10. PASİFİK KUZEYBATI, MS 20. YÜZYILA KADAR

çocuklu düz kafalı kadın Paul Kane tarafından, ca. 1848, Montreal Güzel Sanatlar Müzesi aracılığıyla Wikimedia Commons // Genel Alan


Şu anda ABD'nin Washington ve Oregon eyaletleri olan Columbia Nehri'ndeki Chinookan halkının ne zaman yaşamaya başladığı belli değil. kafataslarını düzleştirmek Ancak Lewis ve Clark 1805'te ortalığı birbirine kattıklarında, uygulama kültürün derinlerine yerleşmişti.

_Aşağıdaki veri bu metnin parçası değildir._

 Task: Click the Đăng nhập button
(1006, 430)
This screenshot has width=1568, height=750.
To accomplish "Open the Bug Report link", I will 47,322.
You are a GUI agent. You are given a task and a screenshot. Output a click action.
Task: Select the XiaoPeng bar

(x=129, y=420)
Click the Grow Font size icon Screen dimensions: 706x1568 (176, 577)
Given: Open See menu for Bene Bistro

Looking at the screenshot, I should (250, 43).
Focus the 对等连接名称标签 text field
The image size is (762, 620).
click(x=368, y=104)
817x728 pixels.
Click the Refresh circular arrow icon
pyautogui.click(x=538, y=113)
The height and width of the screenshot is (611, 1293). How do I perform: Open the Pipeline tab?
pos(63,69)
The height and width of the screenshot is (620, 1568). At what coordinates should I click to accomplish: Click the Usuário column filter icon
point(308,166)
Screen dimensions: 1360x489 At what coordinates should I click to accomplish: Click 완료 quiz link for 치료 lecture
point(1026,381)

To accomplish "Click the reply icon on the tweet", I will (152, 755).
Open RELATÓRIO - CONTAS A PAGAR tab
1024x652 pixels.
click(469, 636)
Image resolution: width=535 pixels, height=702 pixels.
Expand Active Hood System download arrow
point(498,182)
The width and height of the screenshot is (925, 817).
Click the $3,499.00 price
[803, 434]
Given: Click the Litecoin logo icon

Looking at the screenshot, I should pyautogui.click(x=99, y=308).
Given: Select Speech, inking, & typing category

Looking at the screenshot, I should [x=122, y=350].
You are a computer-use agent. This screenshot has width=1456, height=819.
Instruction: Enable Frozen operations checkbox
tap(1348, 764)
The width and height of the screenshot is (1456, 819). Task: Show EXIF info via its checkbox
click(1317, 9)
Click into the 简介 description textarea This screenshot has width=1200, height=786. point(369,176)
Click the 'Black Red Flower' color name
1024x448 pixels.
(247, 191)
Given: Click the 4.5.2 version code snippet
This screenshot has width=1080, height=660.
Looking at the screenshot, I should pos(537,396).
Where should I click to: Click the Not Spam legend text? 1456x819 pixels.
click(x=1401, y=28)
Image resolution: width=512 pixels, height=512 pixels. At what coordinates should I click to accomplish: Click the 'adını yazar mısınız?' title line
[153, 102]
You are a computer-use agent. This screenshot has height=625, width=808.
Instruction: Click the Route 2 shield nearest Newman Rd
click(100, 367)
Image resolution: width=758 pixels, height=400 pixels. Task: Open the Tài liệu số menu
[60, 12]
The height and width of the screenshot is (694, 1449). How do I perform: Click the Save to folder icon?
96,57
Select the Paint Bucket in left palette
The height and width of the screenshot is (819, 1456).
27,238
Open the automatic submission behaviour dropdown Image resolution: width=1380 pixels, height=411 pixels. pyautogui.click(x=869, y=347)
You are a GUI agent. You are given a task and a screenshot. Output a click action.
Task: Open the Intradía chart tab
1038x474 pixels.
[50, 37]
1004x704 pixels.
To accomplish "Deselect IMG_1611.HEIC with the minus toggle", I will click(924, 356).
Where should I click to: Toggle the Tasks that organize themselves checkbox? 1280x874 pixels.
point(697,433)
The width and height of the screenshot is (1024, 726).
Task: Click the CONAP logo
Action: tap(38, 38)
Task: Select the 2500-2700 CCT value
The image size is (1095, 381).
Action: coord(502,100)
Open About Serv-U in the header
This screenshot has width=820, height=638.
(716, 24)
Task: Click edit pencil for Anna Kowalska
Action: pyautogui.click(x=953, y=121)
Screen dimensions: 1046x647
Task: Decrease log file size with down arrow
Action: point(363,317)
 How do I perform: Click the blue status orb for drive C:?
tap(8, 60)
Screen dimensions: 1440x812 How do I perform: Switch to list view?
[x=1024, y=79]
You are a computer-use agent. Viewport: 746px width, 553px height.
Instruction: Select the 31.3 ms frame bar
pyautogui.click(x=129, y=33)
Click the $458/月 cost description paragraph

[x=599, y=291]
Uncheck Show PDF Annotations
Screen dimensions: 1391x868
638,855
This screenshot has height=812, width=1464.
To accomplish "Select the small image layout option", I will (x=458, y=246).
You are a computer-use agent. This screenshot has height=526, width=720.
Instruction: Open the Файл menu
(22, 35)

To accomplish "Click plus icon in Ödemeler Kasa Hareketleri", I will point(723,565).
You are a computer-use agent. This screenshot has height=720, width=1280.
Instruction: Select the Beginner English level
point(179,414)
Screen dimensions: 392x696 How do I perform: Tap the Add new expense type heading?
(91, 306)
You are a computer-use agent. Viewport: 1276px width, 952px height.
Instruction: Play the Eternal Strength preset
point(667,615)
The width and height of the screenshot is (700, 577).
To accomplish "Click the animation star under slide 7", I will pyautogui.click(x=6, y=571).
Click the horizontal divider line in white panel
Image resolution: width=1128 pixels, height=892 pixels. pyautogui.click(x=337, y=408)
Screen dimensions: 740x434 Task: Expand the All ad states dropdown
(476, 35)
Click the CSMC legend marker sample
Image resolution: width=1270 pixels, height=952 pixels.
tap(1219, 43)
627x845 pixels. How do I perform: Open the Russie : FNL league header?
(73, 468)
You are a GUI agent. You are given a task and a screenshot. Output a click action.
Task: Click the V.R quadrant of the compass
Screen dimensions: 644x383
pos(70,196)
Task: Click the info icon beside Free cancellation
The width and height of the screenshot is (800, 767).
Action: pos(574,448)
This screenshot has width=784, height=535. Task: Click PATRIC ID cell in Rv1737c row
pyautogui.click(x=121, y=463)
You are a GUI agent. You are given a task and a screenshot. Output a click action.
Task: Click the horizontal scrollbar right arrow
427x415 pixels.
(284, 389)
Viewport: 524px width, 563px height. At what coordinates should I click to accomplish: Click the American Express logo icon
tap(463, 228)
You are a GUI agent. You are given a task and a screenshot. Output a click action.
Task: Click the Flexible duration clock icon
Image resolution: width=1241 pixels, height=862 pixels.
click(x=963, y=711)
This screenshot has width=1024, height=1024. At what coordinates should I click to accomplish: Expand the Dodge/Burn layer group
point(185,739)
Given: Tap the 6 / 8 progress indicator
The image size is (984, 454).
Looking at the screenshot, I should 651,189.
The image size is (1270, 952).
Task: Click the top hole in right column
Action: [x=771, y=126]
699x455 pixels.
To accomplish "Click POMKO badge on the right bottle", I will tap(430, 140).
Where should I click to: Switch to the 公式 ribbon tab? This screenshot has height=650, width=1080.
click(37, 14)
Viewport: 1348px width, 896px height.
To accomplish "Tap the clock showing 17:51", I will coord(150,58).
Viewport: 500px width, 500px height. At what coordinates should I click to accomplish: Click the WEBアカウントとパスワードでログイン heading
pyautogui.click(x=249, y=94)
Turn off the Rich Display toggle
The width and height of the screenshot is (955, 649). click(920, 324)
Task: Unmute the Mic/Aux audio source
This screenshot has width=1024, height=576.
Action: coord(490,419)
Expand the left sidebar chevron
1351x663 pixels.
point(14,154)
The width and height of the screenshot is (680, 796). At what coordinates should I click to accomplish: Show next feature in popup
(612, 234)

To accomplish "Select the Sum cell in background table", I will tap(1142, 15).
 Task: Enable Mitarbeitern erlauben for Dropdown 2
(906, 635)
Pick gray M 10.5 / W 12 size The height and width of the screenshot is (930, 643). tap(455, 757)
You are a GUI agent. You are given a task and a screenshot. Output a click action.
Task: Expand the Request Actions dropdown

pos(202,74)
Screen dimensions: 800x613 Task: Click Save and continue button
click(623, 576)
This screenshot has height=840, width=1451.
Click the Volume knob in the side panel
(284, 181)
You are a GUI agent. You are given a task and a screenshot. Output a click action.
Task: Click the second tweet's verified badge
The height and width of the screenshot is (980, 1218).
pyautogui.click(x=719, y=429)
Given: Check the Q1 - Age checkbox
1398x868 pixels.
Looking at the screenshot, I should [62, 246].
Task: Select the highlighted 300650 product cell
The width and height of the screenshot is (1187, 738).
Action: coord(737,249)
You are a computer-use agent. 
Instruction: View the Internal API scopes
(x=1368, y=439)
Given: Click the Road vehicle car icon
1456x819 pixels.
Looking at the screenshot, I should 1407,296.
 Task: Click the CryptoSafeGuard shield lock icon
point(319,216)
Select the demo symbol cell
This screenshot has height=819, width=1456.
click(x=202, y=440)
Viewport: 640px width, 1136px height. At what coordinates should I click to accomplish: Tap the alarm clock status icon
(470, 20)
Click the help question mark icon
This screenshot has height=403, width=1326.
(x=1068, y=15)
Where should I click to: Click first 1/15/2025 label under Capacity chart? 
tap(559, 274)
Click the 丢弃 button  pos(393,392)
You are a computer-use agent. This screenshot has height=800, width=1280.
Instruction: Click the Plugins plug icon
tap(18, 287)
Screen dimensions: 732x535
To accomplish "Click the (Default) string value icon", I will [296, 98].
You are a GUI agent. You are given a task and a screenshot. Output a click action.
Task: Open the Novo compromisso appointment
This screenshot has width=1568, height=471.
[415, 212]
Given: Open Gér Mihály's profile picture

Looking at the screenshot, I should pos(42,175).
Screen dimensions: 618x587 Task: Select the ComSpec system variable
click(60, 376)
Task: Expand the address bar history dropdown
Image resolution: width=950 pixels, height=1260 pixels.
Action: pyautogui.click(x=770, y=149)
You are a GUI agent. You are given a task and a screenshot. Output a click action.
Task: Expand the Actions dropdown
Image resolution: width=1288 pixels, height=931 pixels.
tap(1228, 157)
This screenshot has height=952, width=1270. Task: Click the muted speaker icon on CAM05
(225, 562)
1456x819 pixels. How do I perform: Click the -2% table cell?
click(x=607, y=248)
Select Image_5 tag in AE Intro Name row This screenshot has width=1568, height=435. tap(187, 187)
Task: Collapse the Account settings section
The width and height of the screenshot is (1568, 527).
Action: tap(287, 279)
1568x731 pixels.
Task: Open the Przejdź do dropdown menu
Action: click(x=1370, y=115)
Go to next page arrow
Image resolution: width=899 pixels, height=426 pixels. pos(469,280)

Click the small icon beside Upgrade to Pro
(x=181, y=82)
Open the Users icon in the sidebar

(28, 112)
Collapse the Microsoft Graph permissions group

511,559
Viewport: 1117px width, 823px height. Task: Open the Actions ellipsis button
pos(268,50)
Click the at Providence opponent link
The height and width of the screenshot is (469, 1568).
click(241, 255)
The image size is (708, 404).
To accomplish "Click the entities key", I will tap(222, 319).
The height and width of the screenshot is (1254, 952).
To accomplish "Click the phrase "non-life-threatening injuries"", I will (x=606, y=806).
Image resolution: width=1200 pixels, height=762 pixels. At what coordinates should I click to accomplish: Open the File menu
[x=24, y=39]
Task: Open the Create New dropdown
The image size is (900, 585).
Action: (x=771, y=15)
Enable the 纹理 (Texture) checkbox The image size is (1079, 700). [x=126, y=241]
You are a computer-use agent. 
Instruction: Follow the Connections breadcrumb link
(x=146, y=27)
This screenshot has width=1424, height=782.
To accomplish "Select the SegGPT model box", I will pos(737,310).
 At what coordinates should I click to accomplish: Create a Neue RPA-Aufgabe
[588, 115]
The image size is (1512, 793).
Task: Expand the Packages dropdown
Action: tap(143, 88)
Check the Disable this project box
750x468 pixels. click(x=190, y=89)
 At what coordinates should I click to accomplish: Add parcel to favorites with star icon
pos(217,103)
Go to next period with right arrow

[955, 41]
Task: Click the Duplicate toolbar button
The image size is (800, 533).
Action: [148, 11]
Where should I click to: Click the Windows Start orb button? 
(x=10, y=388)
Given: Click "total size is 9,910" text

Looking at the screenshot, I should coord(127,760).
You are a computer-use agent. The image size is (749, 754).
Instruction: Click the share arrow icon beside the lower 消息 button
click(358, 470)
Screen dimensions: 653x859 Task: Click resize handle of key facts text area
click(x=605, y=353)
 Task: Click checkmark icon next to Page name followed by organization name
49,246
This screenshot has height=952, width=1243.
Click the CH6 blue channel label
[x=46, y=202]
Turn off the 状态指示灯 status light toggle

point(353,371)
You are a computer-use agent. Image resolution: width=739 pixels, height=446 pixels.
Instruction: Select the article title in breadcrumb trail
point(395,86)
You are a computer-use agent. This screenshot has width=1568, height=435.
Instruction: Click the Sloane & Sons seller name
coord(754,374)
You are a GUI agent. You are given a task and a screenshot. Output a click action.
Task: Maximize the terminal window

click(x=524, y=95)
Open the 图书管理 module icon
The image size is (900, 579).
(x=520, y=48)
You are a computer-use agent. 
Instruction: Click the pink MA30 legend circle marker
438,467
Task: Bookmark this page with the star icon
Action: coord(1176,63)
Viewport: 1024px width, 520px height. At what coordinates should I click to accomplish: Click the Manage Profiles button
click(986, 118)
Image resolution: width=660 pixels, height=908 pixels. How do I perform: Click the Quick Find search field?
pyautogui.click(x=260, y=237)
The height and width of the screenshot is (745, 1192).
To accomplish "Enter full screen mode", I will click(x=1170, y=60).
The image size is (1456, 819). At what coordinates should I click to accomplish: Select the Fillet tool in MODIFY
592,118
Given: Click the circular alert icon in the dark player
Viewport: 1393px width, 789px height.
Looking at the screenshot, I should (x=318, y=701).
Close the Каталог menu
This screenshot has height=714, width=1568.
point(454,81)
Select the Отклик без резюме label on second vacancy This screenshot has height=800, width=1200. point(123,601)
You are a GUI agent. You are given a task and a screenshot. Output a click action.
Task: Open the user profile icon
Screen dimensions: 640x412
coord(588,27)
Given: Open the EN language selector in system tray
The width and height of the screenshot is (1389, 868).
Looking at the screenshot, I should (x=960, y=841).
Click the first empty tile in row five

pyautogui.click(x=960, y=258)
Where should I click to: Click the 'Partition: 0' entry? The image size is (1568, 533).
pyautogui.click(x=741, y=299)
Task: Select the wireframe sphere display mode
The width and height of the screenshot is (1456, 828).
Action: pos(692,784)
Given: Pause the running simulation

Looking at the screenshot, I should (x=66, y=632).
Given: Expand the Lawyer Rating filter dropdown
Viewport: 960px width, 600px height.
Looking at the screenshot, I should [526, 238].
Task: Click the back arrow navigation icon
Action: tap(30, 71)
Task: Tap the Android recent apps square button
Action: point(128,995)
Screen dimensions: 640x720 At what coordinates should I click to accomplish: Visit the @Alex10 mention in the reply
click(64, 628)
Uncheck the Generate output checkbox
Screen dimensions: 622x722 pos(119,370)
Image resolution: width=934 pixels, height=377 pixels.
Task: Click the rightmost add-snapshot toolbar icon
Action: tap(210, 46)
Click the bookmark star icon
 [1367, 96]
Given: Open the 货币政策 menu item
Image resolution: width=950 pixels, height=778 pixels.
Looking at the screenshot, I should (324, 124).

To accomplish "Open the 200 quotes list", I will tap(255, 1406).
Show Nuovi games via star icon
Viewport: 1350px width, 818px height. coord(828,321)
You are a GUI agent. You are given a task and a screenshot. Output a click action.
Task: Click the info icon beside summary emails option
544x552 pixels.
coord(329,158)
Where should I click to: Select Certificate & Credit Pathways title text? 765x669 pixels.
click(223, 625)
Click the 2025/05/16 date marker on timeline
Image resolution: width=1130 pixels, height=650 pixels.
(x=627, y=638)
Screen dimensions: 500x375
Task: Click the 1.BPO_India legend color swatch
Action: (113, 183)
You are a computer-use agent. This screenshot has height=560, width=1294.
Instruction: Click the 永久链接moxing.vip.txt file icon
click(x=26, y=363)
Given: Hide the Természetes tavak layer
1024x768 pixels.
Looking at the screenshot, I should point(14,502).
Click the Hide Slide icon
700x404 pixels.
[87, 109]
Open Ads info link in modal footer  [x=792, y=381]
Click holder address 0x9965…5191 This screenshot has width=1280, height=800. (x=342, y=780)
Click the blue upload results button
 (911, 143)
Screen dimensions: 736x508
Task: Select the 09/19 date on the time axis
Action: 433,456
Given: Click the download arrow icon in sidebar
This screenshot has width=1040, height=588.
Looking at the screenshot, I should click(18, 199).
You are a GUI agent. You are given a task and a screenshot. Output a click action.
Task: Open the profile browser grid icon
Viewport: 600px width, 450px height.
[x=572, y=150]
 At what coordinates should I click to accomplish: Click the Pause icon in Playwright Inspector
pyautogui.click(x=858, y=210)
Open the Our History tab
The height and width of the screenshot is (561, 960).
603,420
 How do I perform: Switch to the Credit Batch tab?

Chinookan toplumu son derece tabakalıydı ve köle sahibiydi. Bir bebeği bir beşik tahtasına bağlamak, onun ömür boyu "iyi bir aileden" geldiği şeklinde işaretlenmesini ve bir yetişkin olarak köleleştirilmemesini sağladı.

Bu sadece bir statü sembolü değil, aynı zamanda net bir kast çizgisiydi. Yetimler, "kötü ailelerin" çocukları ve köleler uygulamadan dışlandı ve bu nedenle hor görüldü. Avrupalılar geldiğinde ve Chinook kadınlarının beyaz erkeklerden bebekleri olduğunda, babalar reddettiğinde bebek öldürme oranları arttı. çocuklarını kafatası deformasyonuna maruz bırakmak için - anneler çocuklarını, çocuk olarak görülmelerine izin vermektense öldürmeyi tercih ederler. köleler.